▸ Pixel coordinate grounding data:
- - -
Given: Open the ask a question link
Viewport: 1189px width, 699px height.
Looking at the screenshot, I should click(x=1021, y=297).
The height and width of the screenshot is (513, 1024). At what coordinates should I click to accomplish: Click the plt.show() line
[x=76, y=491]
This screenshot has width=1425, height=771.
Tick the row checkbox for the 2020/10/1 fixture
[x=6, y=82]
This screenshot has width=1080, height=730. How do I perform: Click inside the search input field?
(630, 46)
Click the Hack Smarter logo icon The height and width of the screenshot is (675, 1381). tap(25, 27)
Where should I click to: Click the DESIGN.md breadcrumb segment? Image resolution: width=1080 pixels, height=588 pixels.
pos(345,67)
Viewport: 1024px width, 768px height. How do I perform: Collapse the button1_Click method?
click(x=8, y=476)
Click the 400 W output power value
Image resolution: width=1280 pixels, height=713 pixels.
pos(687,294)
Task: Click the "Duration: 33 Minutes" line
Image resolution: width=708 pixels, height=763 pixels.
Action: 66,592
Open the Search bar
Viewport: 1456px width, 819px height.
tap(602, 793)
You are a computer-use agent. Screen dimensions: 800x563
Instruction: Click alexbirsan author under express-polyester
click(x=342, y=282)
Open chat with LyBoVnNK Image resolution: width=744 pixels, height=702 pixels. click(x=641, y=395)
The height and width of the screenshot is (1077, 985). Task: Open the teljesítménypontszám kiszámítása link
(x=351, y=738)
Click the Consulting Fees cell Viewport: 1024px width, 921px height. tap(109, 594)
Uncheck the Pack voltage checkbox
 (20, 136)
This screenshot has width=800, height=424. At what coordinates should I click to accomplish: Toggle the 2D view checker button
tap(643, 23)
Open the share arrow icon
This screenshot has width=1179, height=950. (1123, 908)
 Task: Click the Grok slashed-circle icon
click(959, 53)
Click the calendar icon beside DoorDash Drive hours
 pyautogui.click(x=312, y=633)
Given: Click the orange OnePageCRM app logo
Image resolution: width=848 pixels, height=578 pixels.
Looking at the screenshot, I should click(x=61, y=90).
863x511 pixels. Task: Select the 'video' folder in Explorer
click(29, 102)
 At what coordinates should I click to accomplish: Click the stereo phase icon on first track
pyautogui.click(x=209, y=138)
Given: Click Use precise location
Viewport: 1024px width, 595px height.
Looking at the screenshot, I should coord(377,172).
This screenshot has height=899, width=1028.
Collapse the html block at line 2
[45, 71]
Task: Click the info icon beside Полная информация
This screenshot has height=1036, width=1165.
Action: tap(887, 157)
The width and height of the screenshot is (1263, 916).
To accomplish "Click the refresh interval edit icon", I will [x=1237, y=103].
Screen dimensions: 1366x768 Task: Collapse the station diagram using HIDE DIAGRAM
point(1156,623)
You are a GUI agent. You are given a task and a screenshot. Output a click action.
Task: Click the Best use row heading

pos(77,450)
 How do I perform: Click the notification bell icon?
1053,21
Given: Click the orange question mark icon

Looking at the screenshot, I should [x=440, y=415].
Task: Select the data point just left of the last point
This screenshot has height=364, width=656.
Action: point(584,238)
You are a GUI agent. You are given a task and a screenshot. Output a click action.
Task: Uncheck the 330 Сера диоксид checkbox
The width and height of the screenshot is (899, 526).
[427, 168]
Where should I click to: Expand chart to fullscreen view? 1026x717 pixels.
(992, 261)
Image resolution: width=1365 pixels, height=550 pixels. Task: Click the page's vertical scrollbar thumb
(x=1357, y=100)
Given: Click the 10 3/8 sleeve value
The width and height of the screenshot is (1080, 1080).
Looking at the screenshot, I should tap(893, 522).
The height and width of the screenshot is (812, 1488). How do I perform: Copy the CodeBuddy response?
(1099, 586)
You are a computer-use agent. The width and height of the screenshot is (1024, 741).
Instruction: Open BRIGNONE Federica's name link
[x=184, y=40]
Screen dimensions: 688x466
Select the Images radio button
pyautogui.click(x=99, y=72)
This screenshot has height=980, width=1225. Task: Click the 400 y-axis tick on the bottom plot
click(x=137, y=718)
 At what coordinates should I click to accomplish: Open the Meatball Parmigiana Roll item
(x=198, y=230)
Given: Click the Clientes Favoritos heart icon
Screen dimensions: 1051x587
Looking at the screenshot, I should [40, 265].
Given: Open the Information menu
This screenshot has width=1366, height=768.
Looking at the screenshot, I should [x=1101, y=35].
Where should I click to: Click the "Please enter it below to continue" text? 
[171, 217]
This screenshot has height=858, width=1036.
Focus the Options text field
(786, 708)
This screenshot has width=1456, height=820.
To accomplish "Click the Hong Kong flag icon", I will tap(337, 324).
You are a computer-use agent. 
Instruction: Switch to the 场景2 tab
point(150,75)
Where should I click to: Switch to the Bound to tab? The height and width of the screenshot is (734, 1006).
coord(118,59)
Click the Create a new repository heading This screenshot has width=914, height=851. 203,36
- - -
Whenever a line of the data above includes the word "will", copy that line.

To accomplish "Click the refresh interval edit icon", I will [x=1237, y=103].
To accomplish "Click the Hong Kong flag icon", I will tap(337, 324).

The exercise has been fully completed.